Monday, December 24, 2012

Silence Night

So let me see if I got this straight: Back in 1964, Simon and Garfunkel released their debut album, Wednesday Morning, 3 A.M., which contained a spare little track called "The Sounds of Silence." The record stiffed, S&G went to England for a while, and, as everyone knows, Dylan producer Tom Wilson invented the remix by overdubbing a rock band onto the original acoustic track. This version became a hit, so much so that it became the title track of the next S&G album.

Well, almost. That album was called Sounds of Silence, with no The. That's not such a huge change, but still.... Can you think of any other albums that are almost named after the hit single? I can't.

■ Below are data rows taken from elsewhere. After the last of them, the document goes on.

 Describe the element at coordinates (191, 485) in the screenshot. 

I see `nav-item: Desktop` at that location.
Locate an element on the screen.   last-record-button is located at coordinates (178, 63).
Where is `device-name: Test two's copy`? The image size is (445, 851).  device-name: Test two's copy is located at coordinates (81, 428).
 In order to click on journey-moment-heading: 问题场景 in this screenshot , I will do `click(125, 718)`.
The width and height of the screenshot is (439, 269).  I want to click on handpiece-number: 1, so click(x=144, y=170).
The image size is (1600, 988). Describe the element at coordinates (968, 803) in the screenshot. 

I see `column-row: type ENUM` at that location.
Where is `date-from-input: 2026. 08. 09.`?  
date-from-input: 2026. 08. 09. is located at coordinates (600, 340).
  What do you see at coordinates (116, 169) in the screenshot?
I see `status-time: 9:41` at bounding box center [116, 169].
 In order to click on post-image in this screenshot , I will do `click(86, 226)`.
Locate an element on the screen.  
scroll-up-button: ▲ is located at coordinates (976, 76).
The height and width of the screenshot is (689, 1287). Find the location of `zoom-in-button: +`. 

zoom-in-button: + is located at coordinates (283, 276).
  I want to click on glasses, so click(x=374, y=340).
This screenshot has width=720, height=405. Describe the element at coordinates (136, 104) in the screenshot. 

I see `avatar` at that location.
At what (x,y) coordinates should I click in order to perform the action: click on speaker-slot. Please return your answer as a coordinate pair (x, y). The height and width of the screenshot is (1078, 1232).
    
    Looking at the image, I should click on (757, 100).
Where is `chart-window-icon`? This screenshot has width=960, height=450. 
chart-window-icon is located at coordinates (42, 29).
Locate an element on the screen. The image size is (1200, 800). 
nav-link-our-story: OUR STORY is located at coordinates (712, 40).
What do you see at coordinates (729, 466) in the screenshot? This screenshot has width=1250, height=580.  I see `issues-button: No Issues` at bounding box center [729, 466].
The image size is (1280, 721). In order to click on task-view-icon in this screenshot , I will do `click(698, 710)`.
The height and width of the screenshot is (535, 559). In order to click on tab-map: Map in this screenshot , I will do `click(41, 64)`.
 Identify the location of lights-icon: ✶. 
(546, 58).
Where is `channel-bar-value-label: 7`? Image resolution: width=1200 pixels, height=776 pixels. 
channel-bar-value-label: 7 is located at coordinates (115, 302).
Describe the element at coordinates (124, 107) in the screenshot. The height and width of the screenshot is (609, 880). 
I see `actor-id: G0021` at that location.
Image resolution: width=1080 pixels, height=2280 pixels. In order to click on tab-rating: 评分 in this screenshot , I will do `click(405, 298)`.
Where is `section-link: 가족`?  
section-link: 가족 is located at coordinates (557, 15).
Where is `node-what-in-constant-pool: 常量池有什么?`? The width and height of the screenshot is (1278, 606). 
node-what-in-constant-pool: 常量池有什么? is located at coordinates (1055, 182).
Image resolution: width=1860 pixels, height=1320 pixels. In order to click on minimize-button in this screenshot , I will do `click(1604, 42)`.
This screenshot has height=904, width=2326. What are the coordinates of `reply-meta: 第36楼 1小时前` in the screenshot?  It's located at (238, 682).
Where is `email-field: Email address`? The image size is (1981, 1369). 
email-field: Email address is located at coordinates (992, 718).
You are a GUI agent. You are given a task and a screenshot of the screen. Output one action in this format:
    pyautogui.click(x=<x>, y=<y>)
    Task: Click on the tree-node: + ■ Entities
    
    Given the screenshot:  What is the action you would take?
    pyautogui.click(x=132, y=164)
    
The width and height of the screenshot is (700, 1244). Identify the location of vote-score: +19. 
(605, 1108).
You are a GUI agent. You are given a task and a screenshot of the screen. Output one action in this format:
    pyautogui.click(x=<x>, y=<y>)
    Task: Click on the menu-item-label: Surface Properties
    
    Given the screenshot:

But Paul Simon (I presume) wasn't done tinkering with the title. By the time of 1972's Simon and Garfunkel's Greatest Hits, the name of the song had been tweaked as well, and was now listed as "The Sound of Silence." It's also listed that way on the track listing for 1982's The Concert in Central Park. According to the official Simon and Garfunkel Web site, the phrase "sound of silence" is used three times in the song, while "sounds of silence" is used but once. So that would explain it.

I guess that's more or less the official title now. The single sleeve you see above is completely obsolete.

1 comment:

  1. Was Paul Simon the only person alive in 1966 who spelled "groovy" with an "e"?